WORK TO BE COMPLETED: Say how many lines of the data below have the word "list" in them. Add nothing else.

SOURCE MATERIAL:

_ _ _

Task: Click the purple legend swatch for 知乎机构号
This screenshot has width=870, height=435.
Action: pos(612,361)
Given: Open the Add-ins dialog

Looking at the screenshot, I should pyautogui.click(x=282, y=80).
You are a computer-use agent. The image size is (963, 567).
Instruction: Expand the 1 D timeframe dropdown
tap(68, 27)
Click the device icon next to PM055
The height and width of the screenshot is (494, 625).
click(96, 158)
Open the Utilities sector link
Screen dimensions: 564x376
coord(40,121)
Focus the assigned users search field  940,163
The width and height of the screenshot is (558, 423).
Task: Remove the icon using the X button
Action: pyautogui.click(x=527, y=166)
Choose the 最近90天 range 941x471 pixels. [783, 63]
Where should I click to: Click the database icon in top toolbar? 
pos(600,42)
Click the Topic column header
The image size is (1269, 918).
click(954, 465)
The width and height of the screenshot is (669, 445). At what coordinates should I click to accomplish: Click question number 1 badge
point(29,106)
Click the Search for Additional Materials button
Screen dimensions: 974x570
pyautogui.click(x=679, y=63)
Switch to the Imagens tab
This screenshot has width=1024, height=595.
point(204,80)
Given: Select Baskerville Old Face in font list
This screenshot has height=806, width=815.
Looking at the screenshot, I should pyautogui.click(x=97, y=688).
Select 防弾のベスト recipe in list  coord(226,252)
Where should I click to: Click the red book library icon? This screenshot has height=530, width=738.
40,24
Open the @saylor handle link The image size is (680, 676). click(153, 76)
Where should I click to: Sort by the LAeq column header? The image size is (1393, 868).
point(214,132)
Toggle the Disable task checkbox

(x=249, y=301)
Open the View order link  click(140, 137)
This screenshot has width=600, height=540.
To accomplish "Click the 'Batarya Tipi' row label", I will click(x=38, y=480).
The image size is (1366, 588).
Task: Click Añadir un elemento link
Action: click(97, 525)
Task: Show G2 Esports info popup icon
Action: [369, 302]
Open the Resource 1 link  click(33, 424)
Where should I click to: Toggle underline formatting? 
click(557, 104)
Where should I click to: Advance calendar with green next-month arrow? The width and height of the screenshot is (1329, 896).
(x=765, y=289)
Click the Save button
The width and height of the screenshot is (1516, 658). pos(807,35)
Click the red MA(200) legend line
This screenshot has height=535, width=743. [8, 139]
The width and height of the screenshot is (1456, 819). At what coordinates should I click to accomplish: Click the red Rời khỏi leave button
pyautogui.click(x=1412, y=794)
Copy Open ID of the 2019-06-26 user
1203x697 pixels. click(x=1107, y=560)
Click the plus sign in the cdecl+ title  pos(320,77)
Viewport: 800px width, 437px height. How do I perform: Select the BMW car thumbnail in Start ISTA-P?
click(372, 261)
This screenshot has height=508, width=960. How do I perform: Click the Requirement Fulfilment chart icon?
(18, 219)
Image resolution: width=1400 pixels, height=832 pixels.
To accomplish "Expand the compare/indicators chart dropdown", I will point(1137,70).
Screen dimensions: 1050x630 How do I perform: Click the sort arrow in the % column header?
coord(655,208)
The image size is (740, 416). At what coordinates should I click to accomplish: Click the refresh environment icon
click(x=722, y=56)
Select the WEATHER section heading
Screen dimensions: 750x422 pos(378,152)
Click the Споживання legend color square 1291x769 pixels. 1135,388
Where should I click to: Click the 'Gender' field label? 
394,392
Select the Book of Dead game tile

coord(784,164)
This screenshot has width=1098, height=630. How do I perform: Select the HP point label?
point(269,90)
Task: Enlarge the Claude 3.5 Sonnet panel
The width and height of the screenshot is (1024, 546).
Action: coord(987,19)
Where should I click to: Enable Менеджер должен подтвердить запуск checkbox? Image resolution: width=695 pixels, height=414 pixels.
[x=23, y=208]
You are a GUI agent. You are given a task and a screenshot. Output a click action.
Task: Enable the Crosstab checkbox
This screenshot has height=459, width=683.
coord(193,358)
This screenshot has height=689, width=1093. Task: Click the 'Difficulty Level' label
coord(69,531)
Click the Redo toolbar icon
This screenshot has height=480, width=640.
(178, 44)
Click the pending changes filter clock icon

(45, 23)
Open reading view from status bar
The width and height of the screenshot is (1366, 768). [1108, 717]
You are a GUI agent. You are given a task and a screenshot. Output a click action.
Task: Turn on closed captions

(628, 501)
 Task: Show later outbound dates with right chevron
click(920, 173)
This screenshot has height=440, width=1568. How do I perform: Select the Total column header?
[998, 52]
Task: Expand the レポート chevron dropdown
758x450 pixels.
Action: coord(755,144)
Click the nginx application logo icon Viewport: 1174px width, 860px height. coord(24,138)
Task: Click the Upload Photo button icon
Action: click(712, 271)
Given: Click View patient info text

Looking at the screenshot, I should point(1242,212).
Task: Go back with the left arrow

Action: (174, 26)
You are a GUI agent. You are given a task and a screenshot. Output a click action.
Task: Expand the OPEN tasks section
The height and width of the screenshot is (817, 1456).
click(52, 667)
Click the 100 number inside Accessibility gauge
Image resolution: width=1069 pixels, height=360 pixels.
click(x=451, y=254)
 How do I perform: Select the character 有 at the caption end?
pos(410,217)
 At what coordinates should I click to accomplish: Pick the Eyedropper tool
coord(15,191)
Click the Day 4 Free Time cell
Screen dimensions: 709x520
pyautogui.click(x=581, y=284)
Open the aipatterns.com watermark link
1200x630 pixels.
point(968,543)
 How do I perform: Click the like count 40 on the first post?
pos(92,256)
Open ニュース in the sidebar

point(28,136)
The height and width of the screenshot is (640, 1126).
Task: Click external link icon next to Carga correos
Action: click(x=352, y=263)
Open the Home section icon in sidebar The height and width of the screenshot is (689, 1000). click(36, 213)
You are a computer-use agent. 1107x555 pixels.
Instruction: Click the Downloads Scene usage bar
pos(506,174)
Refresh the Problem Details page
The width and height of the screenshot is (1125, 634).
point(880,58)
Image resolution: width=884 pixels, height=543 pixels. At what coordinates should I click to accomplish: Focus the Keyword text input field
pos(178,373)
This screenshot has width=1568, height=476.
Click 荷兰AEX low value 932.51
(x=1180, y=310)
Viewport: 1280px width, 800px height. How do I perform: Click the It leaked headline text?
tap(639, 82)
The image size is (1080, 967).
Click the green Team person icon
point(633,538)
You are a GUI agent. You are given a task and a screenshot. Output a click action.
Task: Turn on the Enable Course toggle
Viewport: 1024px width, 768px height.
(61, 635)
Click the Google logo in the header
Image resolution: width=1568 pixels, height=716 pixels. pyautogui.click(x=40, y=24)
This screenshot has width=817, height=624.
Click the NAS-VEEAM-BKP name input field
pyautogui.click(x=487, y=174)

_ _ _

YOUR SOLUTION: 2